(Pixel coordinate grounding data)

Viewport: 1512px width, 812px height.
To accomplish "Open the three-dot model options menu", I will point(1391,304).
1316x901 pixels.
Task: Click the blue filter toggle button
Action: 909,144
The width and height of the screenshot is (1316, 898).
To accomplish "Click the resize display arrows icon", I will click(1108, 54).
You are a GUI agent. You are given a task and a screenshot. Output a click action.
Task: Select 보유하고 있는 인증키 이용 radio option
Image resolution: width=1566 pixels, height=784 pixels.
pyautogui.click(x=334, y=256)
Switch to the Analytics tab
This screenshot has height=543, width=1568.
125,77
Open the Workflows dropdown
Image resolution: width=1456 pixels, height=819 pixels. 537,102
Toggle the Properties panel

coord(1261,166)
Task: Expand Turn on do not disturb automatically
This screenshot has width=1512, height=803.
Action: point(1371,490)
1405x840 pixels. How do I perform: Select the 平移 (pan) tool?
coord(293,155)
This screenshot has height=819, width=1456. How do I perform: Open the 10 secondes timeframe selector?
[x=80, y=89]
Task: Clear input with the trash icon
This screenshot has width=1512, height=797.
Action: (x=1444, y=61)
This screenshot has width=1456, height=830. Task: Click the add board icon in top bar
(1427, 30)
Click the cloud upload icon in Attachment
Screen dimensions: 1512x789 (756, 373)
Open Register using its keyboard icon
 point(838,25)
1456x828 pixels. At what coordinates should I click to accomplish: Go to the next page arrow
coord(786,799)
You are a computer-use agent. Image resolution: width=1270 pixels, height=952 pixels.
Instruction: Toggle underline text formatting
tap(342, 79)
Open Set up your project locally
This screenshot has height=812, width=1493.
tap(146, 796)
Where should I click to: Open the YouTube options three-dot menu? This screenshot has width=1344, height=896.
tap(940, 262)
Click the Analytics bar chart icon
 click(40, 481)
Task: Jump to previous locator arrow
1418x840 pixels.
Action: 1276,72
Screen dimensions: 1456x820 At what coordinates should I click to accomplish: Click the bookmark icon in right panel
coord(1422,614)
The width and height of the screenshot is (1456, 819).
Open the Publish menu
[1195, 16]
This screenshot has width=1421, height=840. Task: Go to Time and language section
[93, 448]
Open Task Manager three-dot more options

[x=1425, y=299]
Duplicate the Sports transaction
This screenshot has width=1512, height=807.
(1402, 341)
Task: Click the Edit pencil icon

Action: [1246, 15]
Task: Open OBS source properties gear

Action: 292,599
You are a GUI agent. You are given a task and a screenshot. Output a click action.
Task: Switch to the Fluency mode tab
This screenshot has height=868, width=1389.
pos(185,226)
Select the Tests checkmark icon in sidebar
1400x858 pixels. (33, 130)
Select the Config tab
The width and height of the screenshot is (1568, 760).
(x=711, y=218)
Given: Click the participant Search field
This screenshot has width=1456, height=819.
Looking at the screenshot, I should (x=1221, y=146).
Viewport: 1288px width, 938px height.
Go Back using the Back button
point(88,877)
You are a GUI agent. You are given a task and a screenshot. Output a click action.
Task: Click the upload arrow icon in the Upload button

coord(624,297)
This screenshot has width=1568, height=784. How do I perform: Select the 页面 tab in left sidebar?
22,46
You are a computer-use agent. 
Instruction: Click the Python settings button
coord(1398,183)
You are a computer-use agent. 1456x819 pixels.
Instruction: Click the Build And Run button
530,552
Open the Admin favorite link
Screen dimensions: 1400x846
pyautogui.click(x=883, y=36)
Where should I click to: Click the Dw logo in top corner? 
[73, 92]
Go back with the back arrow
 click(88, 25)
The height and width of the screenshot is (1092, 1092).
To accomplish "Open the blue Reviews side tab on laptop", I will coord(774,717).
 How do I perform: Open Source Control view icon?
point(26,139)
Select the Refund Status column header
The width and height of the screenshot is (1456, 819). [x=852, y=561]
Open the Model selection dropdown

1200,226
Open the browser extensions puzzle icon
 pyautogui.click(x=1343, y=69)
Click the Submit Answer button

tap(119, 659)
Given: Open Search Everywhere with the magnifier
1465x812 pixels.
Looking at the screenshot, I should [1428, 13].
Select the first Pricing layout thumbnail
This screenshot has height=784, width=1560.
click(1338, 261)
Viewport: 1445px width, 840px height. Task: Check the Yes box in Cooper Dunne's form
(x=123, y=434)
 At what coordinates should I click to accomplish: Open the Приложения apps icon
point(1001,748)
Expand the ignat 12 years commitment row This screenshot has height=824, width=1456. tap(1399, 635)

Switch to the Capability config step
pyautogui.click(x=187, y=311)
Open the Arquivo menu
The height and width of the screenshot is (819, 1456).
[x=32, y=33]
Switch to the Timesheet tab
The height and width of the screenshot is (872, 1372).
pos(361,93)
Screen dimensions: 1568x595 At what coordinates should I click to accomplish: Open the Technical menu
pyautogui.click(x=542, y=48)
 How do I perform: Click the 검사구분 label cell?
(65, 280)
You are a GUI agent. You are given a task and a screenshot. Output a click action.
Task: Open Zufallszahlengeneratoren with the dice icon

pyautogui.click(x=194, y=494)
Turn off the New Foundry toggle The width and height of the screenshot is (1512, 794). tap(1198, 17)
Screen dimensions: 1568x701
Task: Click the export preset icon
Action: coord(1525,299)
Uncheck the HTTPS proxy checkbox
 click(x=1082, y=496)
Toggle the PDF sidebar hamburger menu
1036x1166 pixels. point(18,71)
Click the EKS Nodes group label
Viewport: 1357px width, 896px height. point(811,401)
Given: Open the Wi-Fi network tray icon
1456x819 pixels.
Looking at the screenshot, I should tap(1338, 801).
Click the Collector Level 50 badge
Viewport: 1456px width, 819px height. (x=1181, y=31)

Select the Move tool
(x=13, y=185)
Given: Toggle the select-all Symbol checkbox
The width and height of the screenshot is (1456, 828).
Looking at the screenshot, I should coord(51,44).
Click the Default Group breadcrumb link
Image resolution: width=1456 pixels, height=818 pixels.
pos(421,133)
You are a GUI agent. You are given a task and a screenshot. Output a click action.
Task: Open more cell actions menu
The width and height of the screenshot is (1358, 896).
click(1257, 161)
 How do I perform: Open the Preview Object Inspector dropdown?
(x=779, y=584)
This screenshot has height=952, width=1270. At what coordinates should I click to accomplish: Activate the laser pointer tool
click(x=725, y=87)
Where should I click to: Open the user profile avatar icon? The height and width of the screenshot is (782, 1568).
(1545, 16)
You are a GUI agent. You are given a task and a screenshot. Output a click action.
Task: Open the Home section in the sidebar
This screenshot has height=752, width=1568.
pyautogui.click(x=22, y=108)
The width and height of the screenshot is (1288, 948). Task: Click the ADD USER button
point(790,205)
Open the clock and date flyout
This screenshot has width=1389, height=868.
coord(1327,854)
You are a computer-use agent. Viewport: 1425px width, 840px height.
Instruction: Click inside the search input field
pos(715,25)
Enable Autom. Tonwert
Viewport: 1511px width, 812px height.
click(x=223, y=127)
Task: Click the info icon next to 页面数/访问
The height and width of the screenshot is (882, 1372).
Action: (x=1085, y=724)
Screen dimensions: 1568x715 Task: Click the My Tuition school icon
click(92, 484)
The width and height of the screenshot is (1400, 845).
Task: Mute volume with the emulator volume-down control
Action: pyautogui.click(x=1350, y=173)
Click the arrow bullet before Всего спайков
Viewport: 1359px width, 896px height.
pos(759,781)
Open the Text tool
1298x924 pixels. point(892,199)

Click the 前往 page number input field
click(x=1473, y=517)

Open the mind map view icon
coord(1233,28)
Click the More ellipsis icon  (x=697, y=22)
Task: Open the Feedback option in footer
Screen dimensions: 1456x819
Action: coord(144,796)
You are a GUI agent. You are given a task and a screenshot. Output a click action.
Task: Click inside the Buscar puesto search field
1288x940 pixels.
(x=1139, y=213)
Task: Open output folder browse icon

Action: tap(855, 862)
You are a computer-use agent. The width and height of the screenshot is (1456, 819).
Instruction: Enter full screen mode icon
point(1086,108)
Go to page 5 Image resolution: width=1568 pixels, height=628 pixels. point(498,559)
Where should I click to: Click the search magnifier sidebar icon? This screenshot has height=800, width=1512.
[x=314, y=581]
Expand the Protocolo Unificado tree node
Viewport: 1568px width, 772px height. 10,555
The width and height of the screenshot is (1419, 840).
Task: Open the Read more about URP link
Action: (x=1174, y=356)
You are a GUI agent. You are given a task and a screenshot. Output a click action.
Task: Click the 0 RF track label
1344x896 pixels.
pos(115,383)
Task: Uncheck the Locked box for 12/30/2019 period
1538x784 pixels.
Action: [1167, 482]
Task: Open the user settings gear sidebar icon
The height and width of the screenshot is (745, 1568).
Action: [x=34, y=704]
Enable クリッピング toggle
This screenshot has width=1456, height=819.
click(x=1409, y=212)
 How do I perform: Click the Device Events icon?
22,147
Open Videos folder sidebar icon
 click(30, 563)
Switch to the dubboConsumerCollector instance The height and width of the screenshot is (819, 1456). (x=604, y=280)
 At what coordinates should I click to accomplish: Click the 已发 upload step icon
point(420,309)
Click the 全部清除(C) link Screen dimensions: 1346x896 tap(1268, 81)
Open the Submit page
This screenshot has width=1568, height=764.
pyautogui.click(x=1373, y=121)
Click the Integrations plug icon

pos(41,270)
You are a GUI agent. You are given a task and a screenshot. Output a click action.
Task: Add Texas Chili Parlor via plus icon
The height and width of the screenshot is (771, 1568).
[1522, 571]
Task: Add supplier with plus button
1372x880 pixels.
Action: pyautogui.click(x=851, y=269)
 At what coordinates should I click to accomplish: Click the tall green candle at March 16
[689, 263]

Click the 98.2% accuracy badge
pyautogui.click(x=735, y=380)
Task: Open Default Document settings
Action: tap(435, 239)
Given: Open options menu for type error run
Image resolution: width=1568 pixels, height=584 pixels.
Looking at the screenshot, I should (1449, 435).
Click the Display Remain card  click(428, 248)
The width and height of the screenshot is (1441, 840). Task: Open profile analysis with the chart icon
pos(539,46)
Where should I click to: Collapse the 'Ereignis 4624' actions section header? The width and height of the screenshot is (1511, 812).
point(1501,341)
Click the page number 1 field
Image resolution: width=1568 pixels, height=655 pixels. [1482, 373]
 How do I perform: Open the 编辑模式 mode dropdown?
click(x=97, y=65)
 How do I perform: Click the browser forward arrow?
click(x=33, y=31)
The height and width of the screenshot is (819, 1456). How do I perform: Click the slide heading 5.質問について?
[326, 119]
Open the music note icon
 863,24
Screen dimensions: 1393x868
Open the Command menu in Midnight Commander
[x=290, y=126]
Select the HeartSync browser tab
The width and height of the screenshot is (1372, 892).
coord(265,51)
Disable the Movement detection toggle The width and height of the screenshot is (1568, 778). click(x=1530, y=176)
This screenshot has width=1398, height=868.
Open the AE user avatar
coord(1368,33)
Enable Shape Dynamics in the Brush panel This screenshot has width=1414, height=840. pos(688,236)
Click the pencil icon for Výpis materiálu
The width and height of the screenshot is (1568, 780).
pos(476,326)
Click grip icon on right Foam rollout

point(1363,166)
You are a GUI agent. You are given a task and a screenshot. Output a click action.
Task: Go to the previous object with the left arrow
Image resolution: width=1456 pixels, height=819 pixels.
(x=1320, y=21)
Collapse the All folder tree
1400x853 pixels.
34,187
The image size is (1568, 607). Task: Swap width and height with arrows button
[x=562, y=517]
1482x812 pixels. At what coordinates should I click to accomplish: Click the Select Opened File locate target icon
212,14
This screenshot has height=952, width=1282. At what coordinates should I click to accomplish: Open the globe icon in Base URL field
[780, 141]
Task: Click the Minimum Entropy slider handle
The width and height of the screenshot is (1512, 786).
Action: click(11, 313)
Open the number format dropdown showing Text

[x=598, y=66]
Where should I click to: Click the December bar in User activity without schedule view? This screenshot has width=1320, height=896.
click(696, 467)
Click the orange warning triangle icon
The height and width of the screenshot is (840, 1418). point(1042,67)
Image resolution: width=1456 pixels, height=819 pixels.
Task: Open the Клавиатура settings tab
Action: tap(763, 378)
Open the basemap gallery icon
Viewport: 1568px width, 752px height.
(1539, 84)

▶ Requirement: Select all lines with the word "computer" from the entries above.

▶ Output for this exercise:
You are a computer-use agent. Image resolution: width=1270 pixels, height=952 pixels.
You are a computer-use agent. 
You are a computer-use agent. 1456x819 pixels.
You are a computer-use agent. Viewport: 1425px width, 840px height.
You are a computer-use agent. The width and height of the screenshot is (1456, 819).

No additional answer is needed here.